Page 76 of Insta Bride
“It’s not what it looks like.” Same argument over a different social media post. Only, four months into married life, Elena’s fight had lost some of the spark. I hadn’t missed the fire until it started to wane.
“Tell me, Kye, what does it look like?”
Elena looked stunning in a burnt orange blouse over black, hip hugging trousers. She’d arrived at the restaurant straight from work, leaving me waiting a good ten or twelve minutes.
When we’d first gotten married, Elena was never late. For her friends and family, she was never late.
Each time social media blew up with some piece of crap—usually photoshopped and reposted from my past—Elena came home later, or turned up late. I considered myself lucky she turned up at all.
“It looks like I used to be single and fucked a lot of girls.”
“It looks like past tense and current tense are getting confused.”

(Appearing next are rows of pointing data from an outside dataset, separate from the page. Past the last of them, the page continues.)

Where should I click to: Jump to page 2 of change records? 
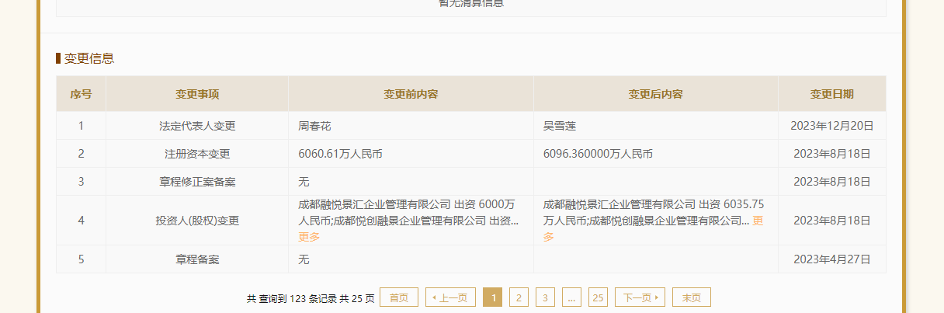(x=519, y=297)
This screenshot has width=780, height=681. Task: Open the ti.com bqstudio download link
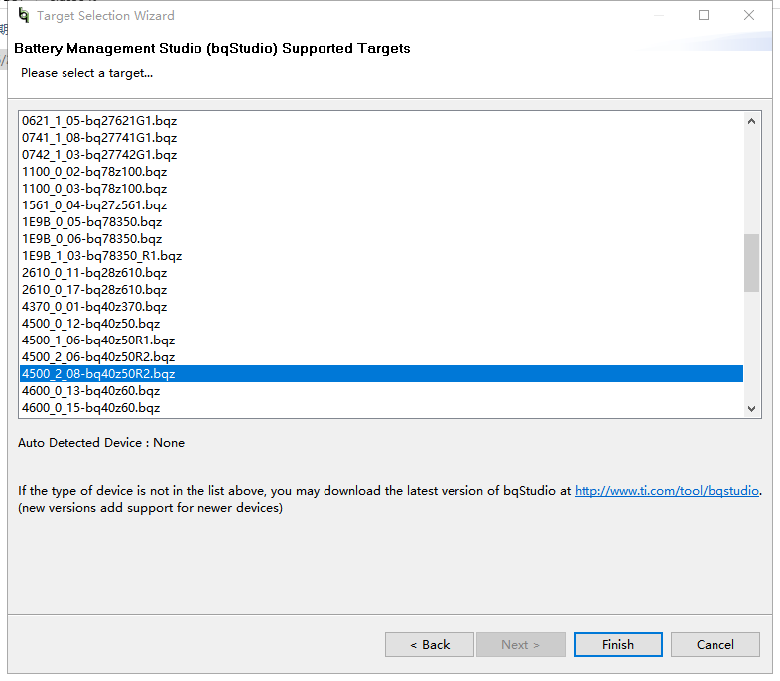tap(667, 491)
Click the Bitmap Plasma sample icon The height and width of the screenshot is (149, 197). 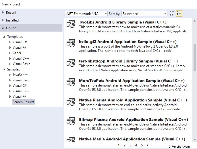coord(71,122)
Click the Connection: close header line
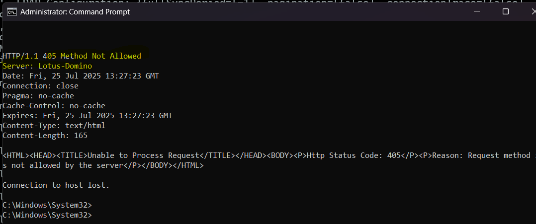 [x=40, y=86]
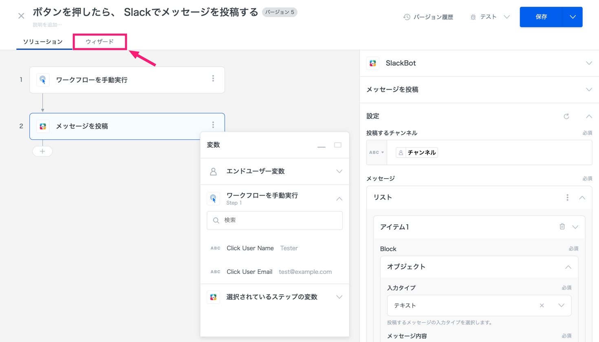Image resolution: width=599 pixels, height=342 pixels.
Task: Open the three-dot menu of リスト
Action: point(567,198)
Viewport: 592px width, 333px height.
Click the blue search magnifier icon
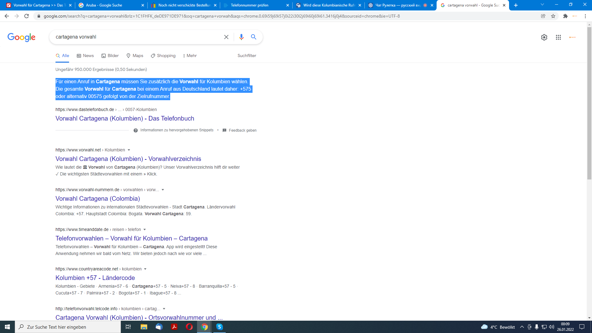pyautogui.click(x=253, y=37)
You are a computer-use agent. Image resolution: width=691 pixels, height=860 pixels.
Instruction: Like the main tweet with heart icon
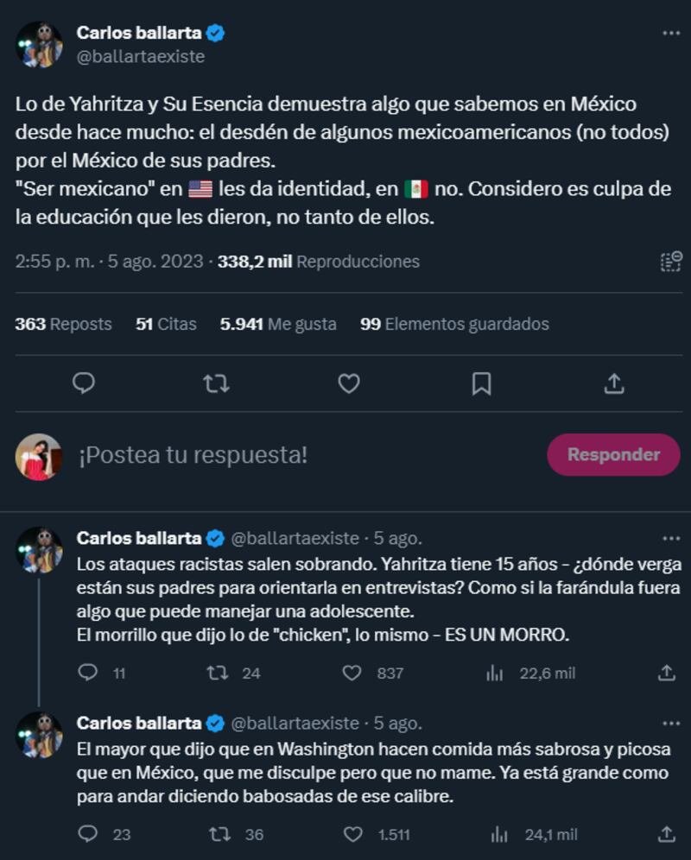(348, 383)
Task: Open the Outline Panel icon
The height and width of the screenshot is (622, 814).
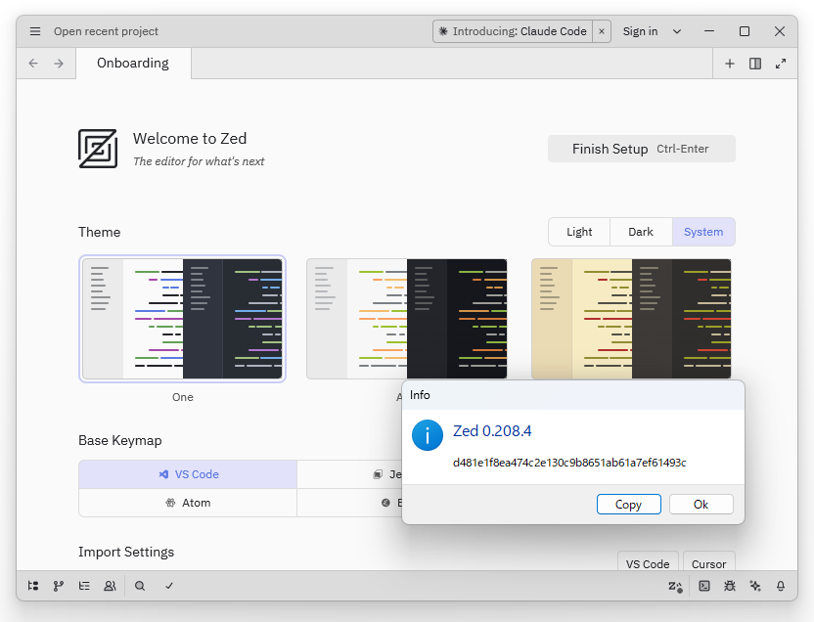Action: tap(83, 585)
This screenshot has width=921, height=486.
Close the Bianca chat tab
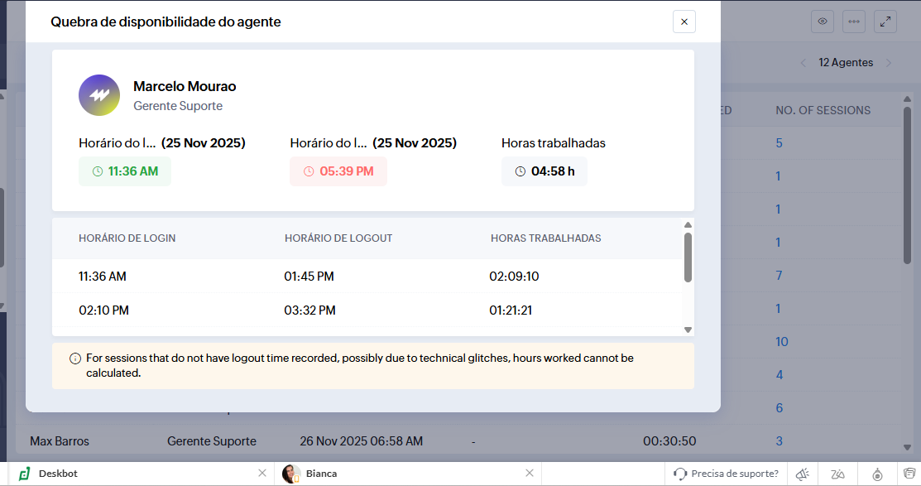[530, 474]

“It looks like you don’t trust me.”
“It looks like I have reason.”
“Elena, babe, please.” I paused, allowing the waiter to take our order. Elena with the steamed salmon and sides. I craved a steak, but ordered the same as my wife. Needing her to know I was on her side, always.
“You hate salmon.”
“So?” I paused. “See, didn’t lie. I hate salmon but I ordered it because it’s the only way I can show you I care.”
“Why bother?”
“I don’t know who leaked the photo. I can’t remember the woman, but I remember the club. I haven’t been there in years.”

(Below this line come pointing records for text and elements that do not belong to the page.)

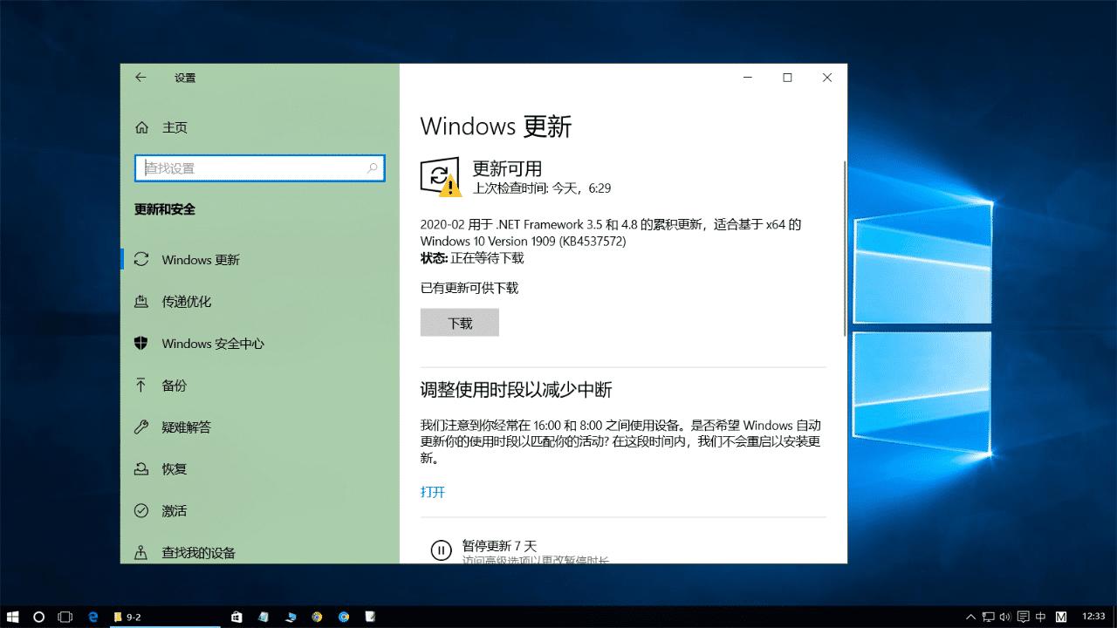Click the 下载 button to download updates
Screen dimensions: 1117x628
460,322
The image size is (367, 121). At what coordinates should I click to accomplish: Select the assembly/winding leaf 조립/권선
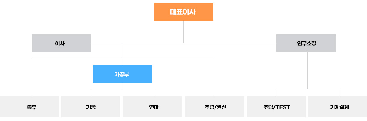pos(215,107)
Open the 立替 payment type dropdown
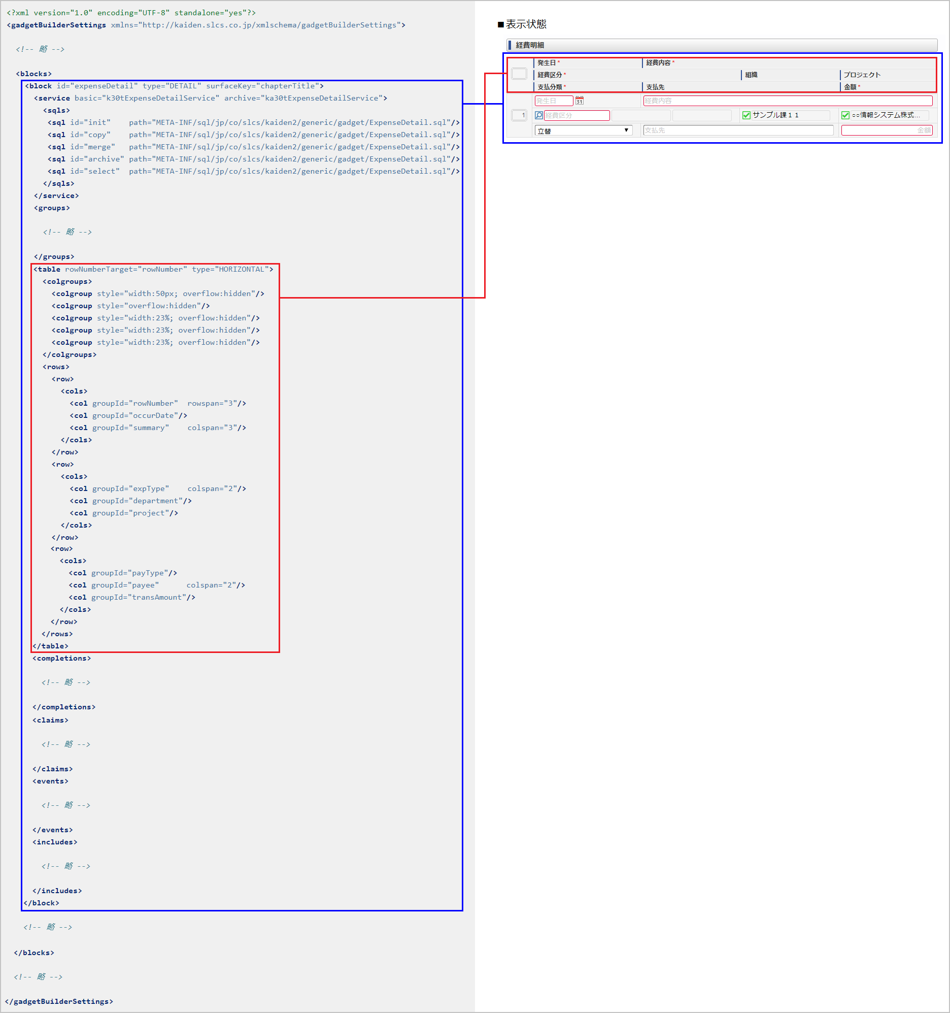Viewport: 950px width, 1013px height. click(x=583, y=130)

“I’m supposed to believe you?”
“Do you really think I’m cheating on you?” At least she let me reach over and pull her fingers to my lips. “Elena, I promised you no cheating.”
“Promises are made to be broken.”
“But not vows.”
I had a strong suspicion on how and why all of these photos were being posted. I mean, they were being posted as if they were current. But they weren’t. Someone had scraped my social media accounts from years ago using time machine or some other kind of app—pulling stuff that I thought had been removed. Pulling stuff that wasn’t even on my timeline.
Making it appear I was screwing around on Elena. We’d both watched enough of the show to realize how we’d been portrayed. It was absolutely clear to me and all of Australia that when she’d said, “I’m never going to date or fall in love with a lying, cheating asshole,” Elena had meant it.
So someone was going out of their fucking way to make it appear that I was all three.
“Elena. Babe, please.” I lowered my voice, pleading with her and needing her to listen. “It was me, but years ago.”
“I look like a fool,” she said. “I look like I am this absolute fool that—”
“It doesn’t matter what other people think,” I interrupted, smart enough to not say it didn’t matter what she looked like. Both were bullshit. Elena had a high pressured, corporate finance job most people would kill for. I hadn’t been surprised when her latest promotion put her on the career path to partner, but it put more pressure on her, and us.
The show had given Elena an unwanted profile. If they did a hatchet job on me, I’d survive, but if Elena lost credibility with her personal life, it could damage her professionally.
I didn’t want to be that person for her. Hell, the more I knew Elena Branson—yes, she’d changed her name—the more I was falling in love with her.
When I told her, I loved her—I wanted it to be special. I didn’t want her to think I’d pulled it out just to convince her to stay. I’d be willing to plan the perfect moment and she’d know I mean them. Fuck, I’d never told another woman those words other than my mother and grandmothers.
I’d never been this real with a woman, before. Yes, she’d married me but for how long? How long could she put up with the fake bullshit before she’d called enough and walked?
And more importantly, how could I stop her?